Dravid, unfazed by the fall of wickets at the other end, grew in confidence. He remained unbeaten on 66 (59 balls, 6 fours) as India put together a massive 319/6 in 50 overs. Harbhajan Singh (15 not out), cheered on by his home crowd, struck a couple of lusty blows towards the end. It was yet another disappointment with the bat for Sanjay Bangar, however. After lasting two balls for a duck in the first encounter, the all-rounder fell for a first-ball duck at Mohali.
With a massive target on the board, India merely had to stick to a good plan in order to restrict Zimbabwe. The early loss of Dion Ebrahim did nothing to dampen the enthusiasm of Alistair Campbell and pinch-hitter Travis Friend. While Friend used the honest-to-goodness long-handle method to clear the infield and frustrate the bowlers, Campbell showed maturity and a sensible approach.

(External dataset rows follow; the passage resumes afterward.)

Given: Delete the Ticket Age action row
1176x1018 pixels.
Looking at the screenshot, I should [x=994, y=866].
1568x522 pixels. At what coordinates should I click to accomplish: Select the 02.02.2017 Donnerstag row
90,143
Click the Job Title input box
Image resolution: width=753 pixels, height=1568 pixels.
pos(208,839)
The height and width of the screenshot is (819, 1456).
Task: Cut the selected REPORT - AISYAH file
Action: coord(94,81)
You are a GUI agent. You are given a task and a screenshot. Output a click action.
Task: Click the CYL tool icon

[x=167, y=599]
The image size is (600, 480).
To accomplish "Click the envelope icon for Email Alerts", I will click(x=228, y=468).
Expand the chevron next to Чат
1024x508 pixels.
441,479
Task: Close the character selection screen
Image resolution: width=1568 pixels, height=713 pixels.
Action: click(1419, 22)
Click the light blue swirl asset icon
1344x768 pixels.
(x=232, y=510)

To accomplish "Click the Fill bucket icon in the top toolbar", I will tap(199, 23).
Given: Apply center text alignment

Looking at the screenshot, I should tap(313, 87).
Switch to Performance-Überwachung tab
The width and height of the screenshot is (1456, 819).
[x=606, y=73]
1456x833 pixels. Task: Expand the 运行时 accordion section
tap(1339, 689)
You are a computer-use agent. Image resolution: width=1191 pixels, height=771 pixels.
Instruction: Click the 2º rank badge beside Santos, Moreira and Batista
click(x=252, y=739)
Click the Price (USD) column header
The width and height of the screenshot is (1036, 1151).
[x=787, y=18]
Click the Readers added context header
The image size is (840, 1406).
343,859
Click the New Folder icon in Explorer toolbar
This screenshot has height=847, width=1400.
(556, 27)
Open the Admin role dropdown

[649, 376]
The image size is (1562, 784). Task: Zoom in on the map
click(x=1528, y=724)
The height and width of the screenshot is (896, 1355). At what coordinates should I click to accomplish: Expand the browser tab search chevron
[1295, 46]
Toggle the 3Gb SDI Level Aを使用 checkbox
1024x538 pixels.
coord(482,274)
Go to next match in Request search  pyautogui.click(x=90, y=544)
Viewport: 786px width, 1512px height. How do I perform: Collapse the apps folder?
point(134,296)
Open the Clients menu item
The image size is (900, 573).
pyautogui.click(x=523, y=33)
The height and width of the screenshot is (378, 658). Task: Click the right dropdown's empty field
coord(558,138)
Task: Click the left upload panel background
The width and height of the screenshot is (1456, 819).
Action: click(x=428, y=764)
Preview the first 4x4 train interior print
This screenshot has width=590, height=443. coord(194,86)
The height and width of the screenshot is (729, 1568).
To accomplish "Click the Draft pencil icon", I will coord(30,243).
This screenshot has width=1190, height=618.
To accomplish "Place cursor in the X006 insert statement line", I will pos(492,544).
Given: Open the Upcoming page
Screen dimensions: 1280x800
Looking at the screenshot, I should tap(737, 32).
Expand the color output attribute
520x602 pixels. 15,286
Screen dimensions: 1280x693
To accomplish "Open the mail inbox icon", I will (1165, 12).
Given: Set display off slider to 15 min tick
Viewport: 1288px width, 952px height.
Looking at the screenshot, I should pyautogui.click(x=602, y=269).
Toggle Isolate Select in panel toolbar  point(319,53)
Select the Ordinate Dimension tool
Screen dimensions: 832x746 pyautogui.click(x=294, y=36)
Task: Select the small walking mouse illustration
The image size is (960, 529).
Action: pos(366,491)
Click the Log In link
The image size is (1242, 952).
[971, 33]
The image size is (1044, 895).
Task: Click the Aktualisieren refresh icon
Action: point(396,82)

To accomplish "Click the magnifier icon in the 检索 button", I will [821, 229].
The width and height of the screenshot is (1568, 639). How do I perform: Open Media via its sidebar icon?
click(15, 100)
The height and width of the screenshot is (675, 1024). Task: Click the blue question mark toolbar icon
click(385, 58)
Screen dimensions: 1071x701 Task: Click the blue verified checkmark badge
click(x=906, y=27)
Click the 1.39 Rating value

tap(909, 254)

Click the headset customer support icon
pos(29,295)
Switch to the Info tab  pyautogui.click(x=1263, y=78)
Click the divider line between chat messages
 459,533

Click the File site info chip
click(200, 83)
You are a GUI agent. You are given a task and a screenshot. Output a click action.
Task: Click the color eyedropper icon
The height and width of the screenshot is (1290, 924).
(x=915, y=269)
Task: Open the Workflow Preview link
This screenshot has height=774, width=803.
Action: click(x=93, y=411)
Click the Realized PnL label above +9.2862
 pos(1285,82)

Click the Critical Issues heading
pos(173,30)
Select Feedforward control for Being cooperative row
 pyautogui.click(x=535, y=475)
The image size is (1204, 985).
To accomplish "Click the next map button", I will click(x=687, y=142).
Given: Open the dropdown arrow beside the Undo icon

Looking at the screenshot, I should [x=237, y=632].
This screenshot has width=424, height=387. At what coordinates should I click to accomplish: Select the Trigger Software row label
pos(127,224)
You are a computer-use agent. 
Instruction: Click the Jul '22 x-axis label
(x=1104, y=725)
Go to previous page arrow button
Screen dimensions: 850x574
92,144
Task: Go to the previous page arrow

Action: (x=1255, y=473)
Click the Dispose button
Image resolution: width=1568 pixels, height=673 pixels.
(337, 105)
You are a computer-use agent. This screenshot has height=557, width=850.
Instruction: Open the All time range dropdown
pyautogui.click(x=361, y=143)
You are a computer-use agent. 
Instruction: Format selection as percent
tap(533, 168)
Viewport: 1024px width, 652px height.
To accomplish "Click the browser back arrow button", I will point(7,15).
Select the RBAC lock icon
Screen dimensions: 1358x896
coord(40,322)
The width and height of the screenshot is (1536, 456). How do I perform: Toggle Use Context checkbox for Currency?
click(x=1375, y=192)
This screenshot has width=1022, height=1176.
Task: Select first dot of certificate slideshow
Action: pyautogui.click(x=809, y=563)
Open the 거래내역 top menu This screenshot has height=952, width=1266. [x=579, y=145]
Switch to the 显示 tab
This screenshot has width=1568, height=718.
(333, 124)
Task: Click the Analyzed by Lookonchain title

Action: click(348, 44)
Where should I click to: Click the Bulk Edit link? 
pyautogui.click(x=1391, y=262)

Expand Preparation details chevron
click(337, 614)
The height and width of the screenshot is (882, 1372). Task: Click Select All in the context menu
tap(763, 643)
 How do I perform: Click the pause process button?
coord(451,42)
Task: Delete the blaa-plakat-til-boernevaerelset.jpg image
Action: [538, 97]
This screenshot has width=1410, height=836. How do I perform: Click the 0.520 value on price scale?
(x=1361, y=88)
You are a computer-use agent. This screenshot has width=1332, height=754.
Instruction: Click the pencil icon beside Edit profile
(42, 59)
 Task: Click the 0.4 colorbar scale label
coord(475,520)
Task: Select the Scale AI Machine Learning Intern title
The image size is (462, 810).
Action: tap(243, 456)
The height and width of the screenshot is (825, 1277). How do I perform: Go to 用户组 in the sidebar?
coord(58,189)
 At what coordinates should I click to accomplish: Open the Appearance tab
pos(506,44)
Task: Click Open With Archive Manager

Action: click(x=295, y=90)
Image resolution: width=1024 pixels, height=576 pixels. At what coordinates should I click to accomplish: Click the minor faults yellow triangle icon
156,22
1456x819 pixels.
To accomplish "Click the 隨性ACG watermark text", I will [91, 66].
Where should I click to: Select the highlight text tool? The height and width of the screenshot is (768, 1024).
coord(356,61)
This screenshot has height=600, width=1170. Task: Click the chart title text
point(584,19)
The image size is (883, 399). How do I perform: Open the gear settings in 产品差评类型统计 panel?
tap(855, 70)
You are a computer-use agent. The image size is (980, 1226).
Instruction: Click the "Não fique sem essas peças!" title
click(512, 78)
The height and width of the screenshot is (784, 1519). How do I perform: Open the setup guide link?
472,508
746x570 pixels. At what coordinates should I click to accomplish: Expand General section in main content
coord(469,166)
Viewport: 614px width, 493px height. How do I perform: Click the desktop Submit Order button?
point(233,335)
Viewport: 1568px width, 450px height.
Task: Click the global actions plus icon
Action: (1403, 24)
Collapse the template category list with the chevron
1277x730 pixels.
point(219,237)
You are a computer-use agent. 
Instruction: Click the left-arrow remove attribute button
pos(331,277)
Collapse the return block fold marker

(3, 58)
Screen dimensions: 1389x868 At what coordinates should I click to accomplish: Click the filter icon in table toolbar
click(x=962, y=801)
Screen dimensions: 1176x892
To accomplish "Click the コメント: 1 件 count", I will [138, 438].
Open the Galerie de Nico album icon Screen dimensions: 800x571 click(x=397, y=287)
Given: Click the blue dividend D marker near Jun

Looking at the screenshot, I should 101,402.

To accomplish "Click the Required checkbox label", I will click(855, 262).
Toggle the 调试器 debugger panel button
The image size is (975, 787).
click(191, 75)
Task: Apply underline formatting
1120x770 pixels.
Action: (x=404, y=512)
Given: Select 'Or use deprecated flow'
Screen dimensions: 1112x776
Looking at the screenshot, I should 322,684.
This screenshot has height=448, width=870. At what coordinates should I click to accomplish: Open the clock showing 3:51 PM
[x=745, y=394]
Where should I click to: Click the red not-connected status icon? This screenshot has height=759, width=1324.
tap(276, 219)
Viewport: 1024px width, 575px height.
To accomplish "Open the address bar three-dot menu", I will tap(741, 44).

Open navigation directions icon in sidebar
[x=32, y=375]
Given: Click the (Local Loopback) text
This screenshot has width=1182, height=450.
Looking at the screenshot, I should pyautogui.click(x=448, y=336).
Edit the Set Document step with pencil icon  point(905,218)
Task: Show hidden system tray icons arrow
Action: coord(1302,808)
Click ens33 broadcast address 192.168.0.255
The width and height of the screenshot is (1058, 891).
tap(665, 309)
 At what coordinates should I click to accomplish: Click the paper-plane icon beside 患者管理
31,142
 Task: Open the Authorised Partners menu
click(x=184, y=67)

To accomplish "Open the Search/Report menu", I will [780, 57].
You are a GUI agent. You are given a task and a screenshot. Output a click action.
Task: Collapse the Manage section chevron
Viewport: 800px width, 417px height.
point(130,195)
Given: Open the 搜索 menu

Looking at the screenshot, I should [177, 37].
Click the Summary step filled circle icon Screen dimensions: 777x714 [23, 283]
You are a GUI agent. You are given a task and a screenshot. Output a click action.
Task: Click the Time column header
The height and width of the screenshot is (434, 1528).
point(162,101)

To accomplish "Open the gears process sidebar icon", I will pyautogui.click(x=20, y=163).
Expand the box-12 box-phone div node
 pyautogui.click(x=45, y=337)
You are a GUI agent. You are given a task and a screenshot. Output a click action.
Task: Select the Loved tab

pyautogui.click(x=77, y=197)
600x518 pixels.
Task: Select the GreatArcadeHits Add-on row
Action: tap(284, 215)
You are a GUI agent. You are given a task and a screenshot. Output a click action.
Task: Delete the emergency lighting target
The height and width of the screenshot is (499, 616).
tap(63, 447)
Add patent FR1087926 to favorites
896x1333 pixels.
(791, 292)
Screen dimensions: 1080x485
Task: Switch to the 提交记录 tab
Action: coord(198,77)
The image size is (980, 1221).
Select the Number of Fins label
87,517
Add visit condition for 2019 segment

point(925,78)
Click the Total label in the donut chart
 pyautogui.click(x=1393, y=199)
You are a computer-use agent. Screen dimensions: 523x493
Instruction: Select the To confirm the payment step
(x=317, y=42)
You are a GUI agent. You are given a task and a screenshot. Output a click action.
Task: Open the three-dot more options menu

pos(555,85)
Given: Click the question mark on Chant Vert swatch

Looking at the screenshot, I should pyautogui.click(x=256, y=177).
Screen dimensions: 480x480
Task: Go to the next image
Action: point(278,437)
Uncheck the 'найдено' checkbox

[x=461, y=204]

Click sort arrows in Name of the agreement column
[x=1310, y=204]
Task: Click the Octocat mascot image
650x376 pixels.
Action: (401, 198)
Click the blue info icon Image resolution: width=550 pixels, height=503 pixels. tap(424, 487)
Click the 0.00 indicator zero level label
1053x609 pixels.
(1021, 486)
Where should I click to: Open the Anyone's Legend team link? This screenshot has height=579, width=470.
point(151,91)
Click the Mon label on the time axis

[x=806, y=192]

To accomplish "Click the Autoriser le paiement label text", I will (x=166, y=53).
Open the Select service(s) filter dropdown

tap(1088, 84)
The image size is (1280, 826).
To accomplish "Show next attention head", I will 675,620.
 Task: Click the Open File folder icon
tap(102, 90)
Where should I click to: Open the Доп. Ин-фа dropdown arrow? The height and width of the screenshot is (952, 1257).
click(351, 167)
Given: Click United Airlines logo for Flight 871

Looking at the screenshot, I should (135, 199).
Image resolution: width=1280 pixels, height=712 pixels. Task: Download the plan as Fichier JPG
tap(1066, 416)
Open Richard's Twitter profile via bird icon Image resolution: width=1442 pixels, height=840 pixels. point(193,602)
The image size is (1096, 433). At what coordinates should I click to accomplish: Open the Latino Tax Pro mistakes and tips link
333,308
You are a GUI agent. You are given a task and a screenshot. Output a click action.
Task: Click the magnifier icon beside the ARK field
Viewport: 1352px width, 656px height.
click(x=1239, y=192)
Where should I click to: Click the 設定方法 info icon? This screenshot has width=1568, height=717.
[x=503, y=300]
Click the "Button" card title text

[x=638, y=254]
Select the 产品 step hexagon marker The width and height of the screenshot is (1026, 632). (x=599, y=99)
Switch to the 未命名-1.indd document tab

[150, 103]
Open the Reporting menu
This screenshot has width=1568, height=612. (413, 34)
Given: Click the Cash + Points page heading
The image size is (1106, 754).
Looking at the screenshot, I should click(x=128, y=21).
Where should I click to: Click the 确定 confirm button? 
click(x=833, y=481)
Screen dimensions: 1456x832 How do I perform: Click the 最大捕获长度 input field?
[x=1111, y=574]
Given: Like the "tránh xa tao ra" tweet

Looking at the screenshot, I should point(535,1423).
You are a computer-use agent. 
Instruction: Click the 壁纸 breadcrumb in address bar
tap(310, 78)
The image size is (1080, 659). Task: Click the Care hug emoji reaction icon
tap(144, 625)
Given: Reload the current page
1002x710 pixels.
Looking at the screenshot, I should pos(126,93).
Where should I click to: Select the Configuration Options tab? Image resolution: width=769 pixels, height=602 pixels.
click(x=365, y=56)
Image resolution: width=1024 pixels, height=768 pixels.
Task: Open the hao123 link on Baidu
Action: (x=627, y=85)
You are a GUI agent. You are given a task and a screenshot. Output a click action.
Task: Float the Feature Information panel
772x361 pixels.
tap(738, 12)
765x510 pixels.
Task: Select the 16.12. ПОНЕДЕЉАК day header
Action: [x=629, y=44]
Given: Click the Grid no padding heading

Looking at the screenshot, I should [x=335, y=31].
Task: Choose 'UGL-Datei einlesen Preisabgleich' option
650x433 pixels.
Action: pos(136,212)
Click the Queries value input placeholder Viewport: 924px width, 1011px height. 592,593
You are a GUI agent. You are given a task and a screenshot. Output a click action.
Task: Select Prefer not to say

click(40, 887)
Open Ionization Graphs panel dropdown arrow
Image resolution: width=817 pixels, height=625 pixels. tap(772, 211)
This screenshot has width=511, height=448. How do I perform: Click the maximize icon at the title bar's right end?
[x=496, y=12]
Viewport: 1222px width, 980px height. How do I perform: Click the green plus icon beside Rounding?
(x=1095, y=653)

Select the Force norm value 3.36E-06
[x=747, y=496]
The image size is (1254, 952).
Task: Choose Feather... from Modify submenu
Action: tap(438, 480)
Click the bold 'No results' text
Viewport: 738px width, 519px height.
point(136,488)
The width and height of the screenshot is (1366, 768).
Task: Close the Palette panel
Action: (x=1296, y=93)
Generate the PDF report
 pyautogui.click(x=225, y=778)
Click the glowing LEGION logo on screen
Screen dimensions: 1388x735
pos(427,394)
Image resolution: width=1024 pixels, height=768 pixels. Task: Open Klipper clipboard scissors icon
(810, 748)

After making 64 (60 balls, 7 fours, 1 six), Friend was stumped off the skilful Harbhajan Singh, with Ajay Ratra doing a tidy job behind the stumps. Friend had been instrumental in adding a record 134 for the second wicket with Campbell.
Soon after Friend was taken care of, Harbhajan Singh sent Campbell packing. Straddling the crease, Campbell was trapped plumb in front when he missed a drifter from the offie. Campbell's 62 (74 balls, 8 fours) should really have been something far more substantial if Zimbabwe are to go the whole distance.
The rest of the Zimbabwe innings really lacked the conviction and character to pull off a chase of this proportion. When Andy Flower (29) chopped a ball from part-time left-arm spinner Dinesh Mongia onto his stumps, the writing was on the wall. Overnight sensation Douglas Marillier (2) also flopped, top-edging a sweep towards square-leg off Mongia; Ratra pouched the steepler with ease. Surprisingly enough, Mongia, who hardly bowls in domestic cricket, met with great success with his left-arm spin, ending with figures of 3-31.
It was then only a matter of completing the formalities as the Zimbabwean tail fell away to 255 all out in the face of an incredibly uphill climb to victory.